§ EXERCISE INSTRUCTIONS: Look through the listing below and report the lines that have the word "computer" in them.

§ RECORD SET:

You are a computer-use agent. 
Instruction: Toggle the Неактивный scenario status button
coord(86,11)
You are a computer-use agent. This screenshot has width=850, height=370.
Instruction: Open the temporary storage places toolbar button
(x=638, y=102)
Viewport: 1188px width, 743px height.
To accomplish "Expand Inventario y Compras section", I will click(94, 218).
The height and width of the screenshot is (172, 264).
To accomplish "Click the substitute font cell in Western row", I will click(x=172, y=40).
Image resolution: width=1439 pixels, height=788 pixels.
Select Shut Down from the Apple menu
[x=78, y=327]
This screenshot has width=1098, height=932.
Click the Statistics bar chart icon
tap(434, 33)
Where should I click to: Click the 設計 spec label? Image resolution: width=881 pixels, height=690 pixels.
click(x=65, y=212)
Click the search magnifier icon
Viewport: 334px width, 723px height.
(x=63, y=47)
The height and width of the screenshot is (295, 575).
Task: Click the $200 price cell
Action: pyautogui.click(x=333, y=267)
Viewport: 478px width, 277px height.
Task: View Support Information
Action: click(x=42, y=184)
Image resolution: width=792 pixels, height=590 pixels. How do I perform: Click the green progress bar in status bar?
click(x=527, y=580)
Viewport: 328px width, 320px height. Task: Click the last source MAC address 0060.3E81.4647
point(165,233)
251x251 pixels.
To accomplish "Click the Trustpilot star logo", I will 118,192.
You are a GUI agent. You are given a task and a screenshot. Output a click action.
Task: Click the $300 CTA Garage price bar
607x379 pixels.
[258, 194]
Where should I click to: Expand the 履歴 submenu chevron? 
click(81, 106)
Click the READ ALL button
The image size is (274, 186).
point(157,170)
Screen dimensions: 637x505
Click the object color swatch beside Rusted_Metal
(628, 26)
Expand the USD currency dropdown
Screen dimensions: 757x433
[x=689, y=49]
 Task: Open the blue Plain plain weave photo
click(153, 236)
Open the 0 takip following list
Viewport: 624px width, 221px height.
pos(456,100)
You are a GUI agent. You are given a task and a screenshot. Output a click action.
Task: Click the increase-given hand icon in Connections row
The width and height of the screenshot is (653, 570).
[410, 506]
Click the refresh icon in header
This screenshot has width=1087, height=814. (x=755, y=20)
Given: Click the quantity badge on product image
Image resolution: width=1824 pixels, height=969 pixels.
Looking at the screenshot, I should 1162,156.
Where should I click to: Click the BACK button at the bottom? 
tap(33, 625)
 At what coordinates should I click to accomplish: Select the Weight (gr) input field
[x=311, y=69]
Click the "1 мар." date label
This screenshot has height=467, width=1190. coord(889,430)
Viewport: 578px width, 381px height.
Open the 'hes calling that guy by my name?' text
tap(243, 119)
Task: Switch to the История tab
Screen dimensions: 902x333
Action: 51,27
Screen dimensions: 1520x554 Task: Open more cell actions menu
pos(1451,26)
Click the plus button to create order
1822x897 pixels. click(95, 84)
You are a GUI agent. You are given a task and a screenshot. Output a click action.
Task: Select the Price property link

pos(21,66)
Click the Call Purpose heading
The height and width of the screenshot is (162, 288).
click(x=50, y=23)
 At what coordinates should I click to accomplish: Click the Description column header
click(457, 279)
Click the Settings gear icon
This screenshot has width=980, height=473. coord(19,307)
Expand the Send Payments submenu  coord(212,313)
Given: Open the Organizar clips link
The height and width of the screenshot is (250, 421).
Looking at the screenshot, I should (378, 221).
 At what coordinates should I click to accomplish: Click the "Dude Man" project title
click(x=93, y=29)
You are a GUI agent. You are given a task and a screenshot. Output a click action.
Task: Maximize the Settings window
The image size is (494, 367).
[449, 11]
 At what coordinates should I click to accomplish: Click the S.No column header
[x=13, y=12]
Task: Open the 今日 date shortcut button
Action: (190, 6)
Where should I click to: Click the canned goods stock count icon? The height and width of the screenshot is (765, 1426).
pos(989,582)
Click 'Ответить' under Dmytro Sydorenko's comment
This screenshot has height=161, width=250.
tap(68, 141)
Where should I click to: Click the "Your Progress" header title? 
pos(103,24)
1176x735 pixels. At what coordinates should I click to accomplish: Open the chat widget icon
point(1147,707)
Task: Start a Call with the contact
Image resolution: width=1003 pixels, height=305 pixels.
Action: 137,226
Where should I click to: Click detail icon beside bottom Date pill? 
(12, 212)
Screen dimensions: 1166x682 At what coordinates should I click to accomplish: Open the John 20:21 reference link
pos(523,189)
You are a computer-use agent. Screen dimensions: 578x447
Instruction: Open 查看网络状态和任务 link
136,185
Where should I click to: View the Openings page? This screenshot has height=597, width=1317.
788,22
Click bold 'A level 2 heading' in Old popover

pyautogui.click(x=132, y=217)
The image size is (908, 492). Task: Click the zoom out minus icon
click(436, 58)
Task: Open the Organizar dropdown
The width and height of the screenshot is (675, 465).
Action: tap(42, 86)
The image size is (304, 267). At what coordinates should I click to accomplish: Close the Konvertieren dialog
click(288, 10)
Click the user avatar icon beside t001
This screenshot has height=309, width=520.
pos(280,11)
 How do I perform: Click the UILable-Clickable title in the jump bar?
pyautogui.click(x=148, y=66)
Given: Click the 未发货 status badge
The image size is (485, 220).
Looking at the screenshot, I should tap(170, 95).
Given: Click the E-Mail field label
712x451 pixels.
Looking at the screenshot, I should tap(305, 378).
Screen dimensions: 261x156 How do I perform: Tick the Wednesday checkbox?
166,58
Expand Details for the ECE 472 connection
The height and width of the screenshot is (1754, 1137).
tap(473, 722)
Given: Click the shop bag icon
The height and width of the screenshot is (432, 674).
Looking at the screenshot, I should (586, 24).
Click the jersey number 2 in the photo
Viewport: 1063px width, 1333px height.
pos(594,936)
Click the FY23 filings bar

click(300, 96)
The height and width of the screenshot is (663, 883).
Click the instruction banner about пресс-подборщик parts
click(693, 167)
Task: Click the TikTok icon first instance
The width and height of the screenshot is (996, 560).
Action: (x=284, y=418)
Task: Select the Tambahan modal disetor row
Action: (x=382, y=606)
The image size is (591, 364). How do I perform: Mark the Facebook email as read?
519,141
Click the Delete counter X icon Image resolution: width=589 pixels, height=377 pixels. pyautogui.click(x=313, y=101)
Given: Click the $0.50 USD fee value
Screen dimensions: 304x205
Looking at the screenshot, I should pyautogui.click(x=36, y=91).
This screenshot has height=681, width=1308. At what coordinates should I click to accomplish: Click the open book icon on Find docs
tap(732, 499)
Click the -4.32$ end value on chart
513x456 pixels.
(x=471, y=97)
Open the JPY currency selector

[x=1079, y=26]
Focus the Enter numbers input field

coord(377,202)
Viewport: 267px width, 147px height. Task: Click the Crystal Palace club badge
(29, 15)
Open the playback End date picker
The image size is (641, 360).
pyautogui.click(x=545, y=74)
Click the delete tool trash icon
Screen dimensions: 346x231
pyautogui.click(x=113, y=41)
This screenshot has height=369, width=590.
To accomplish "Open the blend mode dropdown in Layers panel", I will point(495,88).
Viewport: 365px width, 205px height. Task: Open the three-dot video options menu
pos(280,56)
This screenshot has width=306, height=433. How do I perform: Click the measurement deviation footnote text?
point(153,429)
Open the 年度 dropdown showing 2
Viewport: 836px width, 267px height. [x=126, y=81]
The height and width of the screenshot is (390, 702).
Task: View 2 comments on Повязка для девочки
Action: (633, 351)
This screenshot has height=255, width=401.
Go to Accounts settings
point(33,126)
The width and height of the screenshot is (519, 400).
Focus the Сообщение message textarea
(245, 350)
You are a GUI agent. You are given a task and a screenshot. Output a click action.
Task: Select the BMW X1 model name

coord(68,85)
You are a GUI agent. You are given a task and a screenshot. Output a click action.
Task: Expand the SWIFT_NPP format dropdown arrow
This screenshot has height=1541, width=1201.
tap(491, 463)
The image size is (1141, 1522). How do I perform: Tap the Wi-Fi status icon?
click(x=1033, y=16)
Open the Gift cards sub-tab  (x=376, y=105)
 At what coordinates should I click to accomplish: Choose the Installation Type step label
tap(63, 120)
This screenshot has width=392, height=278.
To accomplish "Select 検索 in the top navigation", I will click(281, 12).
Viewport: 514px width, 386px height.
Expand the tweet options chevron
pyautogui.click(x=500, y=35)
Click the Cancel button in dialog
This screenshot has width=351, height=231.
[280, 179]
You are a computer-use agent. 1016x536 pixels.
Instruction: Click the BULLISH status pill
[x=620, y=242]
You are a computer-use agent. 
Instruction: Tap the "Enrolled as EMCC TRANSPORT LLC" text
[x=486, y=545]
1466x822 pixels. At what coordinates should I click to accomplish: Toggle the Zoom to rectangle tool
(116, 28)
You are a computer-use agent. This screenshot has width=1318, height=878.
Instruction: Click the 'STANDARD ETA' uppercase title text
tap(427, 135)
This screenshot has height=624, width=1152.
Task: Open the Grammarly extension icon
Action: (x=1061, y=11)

§ SOLUTION:
You are a computer-use agent. 
You are a computer-use agent. This screenshot has width=850, height=370.
You are a computer-use agent. Screen dimensions: 578x447
You are a computer-use agent. 1016x536 pixels.
You are a computer-use agent. 
You are a computer-use agent. This screenshot has width=1318, height=878.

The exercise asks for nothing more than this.